Personnage central dans la partie "comique" de Melinda et Melinda, Will Ferrell est connu pour ses prestations dans des films délirants tels que Austin Powers ou Zoolander. "Disons que mes films ont tendance à être un peu plus sophistiqués que les rôles qui l'ont rendu célèbre. Mais il est épatant", s'amuse le cinéaste. Ferrell estime que Hobie est le personnage "le plus realiste" qu'il ait eu à interpréter. "J'ai beaucoup apprécié de pouvoir interpréter un dialogue tout simple, sans avoir recours à des costumes grotesques, sans avoir la pression de devoir être drôle à tout prix. L'humour est déjà dans le contexte du récit."
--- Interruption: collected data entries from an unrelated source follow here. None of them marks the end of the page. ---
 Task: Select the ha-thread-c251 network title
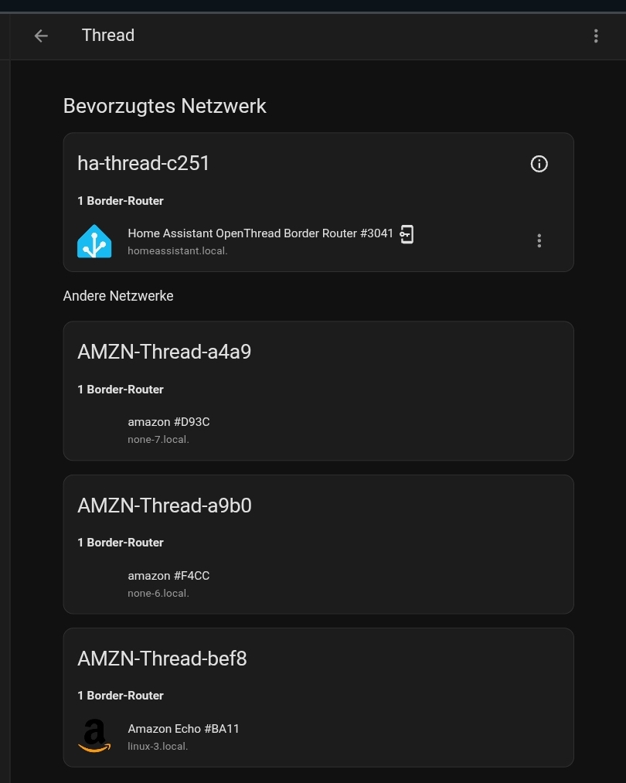[x=144, y=163]
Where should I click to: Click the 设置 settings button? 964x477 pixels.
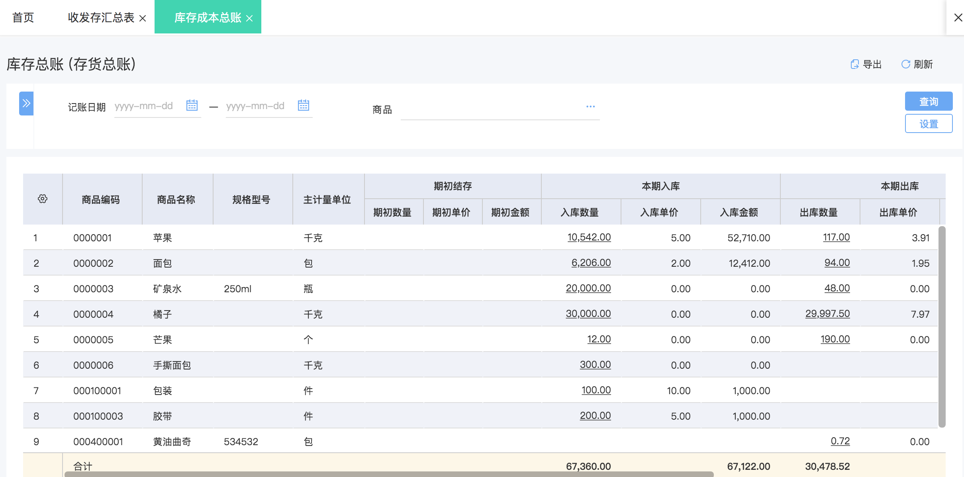click(x=928, y=123)
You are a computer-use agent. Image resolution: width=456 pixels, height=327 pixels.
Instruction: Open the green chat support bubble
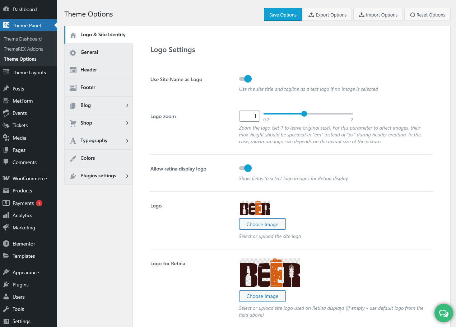pyautogui.click(x=443, y=313)
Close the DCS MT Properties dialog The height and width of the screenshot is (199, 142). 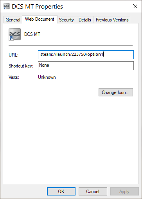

Fille d'une psychanalyste, Amanda Peet a grandi à Manhattan. "Woody Allen est mon héros", dit la comédienne, qui confie par ailleurs avoir demandé des conseils à l'actrice-fétiche du réalisateur, Diane Keaton, qui fut sa partenaire dans Tout peut arriver de Nancy Meyers (tourné en 2003).
L'essentiel de la distribution de Melinda et Melinda est constitué de comédiens qui n'avaient encore jamais tourné avec Woody Allen. En revanche, les deux scénaristes, dont les discussions ouvrent et closent le film, sont interprétés par des acteurs familiers de l'univers du réalisateur new-yorkais : Larry Pine (l'auteur de tragédies) est apparu dans Celebrity et Escrocs mais pas trop. Quant à l'auteur de comédies, il a les traits de Wallace Shawn, qui est lui-même auteur dramatique, et a tourné dans l'un des plus fameux films d'Allen, Manhattan, en 1979 "(...) je n'avais pas l'ambition de devenir comédien. Je n'en avais même pas l'envie (...) Grâce à Woody Allen, je suis devenu un peu acteur. Puis d'autres réalisateurs m'ont vu dans ses films (Radio Days, Ombres et brouillard et Le Sortilège du scorpion de Jade) et m'ont demandé (...) Aujourd'hui, vu le genre de théâtre que j'ai toujours écrit, je ne vis pas de ma plume. C'est en jouant que je gagne ma vie. C'est donc, vous le comprenez, un immense cadeau que m'a fait monsieur Woody Allen. Grâce à lui, je suis à peu près libre d'écrire ce que je veux."
Woody Allen a fait appel pour la première fois au chef-opérateur d'origine hongroise Vilmos Zsigmond. On lui doit l'image de classiques du cinéma américain tels que L' Epouvantail de Jerry Schatzberg, Délivrance de Boorman, La Porte du paradis de Michael Cimino, ou encore Rencontres du 3e type de Steven Spielberg, qui lui valut l'Oscar de la meilleure photographie en 1978.
Plutôt que Venise, Cannes ou Berlin, Woody Allen a choisi le Festival de San Sebastian pour présenter Melinda et Melinda à un public international, en septembre 2004.